Thu 5 Mar 2009
Is time immutable, or is it subjective? Philosophers have debated the nature of time, and whether it is intrinsically ordered and has tense. I have devised a mind experiment to show that time depends not only on the observer, but the observer’s position, that before, after and simultaneous are subjective.
Visualize two observers on opposite sides of a town, one north, one south. Both have clocks that were synchronized, and the observers moved slowly apart, so that relativistic effects on their clocks is insignificant, and flash detectors connected to the clocks to properly record the time of lightning flashes.
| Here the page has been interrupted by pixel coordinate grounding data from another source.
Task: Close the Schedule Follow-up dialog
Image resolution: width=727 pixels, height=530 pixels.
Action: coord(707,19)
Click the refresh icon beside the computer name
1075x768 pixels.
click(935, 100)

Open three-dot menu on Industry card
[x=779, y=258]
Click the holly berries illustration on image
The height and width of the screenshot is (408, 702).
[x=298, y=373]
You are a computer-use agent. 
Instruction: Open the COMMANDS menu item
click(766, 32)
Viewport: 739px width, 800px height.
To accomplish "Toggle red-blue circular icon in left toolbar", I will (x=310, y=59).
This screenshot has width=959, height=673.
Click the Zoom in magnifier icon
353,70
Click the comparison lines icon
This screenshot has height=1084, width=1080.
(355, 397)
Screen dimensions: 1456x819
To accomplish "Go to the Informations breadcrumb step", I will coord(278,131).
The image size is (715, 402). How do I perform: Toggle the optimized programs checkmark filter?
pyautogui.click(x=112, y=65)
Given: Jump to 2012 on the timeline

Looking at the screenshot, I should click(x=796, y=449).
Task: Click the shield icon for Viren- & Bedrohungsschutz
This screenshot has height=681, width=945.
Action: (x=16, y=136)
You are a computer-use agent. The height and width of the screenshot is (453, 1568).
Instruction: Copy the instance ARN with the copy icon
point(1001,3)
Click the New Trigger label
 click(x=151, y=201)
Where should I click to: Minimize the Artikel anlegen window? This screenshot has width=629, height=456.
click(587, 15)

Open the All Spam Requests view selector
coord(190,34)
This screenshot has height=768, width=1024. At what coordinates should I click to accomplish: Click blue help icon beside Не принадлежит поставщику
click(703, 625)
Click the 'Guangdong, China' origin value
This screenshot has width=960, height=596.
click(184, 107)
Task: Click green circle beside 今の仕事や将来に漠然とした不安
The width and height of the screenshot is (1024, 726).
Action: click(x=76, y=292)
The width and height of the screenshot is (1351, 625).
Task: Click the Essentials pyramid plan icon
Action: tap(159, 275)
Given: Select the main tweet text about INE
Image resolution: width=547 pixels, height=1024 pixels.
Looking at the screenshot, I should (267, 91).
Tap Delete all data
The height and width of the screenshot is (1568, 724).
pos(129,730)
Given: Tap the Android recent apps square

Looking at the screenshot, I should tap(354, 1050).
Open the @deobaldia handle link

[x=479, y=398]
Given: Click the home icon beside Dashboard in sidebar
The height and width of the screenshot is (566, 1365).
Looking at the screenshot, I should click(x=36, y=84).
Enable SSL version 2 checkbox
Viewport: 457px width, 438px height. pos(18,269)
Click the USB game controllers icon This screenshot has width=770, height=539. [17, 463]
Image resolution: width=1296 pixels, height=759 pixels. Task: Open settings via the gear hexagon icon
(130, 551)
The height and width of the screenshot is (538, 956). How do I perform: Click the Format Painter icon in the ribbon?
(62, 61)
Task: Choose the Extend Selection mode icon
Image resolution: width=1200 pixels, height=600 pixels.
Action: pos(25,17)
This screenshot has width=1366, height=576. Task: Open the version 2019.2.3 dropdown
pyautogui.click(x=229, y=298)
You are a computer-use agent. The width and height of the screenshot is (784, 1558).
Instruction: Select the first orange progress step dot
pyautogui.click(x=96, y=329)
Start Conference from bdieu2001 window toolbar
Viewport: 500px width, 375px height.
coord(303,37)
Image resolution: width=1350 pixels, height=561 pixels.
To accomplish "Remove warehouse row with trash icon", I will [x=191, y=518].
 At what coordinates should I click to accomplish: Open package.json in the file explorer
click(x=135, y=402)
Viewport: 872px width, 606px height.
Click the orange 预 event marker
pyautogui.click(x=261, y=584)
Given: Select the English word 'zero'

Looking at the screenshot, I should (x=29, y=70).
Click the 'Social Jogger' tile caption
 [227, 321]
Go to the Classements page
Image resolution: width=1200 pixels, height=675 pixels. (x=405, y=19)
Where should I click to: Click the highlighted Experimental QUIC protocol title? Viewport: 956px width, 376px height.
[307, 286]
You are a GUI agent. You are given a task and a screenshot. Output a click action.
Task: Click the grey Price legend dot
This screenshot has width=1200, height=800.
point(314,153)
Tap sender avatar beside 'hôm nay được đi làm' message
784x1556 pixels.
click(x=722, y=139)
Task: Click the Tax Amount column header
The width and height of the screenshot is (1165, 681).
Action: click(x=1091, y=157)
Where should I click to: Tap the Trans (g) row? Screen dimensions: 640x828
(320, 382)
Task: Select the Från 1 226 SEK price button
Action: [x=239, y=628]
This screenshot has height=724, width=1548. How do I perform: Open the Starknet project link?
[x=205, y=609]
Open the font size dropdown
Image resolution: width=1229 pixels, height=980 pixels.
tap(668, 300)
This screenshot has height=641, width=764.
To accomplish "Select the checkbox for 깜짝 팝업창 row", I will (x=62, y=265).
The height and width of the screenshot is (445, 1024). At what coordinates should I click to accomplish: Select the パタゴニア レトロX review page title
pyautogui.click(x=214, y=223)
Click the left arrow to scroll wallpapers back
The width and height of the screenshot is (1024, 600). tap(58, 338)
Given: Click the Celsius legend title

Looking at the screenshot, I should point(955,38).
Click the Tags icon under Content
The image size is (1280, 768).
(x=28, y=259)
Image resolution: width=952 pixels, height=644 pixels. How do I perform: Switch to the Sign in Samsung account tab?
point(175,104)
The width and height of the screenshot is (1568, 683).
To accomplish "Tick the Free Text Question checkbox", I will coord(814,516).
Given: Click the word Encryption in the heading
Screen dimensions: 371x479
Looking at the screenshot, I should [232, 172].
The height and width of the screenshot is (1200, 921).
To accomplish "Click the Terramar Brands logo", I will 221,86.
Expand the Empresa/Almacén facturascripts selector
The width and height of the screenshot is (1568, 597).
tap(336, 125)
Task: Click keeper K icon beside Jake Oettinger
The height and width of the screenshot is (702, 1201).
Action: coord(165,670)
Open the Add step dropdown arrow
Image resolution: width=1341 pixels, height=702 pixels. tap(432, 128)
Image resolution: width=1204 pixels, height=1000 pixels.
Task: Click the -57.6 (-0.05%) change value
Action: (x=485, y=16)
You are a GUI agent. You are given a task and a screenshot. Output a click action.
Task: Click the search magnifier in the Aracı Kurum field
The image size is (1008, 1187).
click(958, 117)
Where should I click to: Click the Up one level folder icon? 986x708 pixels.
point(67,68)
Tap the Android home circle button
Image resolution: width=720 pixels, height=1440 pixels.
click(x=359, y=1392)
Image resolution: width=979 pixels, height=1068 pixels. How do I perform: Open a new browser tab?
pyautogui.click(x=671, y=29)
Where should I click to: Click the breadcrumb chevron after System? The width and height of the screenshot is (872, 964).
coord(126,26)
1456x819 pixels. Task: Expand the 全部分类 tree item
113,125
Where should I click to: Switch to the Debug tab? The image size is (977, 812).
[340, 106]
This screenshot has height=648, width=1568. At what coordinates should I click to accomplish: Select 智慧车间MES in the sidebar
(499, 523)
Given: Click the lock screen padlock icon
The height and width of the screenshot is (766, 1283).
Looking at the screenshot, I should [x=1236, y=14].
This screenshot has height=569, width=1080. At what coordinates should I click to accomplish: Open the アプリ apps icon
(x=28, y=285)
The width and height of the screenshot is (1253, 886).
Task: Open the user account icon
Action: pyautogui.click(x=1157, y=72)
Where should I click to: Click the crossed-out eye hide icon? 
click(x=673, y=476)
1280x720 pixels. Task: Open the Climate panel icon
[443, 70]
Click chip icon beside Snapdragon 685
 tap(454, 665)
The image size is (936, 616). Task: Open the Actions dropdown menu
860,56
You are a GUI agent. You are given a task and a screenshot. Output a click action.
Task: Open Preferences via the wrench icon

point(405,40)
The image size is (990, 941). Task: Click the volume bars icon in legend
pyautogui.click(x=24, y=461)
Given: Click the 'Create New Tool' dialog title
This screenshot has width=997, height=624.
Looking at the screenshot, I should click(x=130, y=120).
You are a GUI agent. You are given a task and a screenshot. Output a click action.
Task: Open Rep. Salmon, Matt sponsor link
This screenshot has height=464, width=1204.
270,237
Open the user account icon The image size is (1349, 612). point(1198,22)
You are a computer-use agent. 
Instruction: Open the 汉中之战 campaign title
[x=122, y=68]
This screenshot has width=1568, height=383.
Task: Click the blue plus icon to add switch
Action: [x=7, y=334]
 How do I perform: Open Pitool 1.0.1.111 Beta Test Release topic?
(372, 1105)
A storm comes up, and a lightning stroke hits in the middle of the town. The two observer’s flash detectors record the time of the flash, and agree on the time. The light from the flash travels to the flash detectors at the speed of light, producing a time delay of approximately 3.33 microseconds per kilometer. Lets say the the observers are 6 km apart so the delay from the stroke until the observers detect it is 10 microseconds, and both of them agree on the time of the lightning stroke.
Lets now assume that there are two lightning strokes, one near the north observer and the other near the south observer, and from the “god’s eye view” (lets say, from the point of view of an astronaut on the moon) the north stroke took place at Time = T and the south stroke took place at Time = T + 5 us. “God” would say that the north stroke took place first. The north observer would agree, but would claim that the south stroke took place 25 microseconds before the south stroke.
The south observer would disagree, the south stroke took place 15 microseconds BEFORE the north stroke!
The speed of light is the limit of the rate of information flow in the universe, and is the basis for the visualization of the “time cone” where occurances at a distance from an observer are experienced at a later time than it would have been experienced by a proximate observer (more…)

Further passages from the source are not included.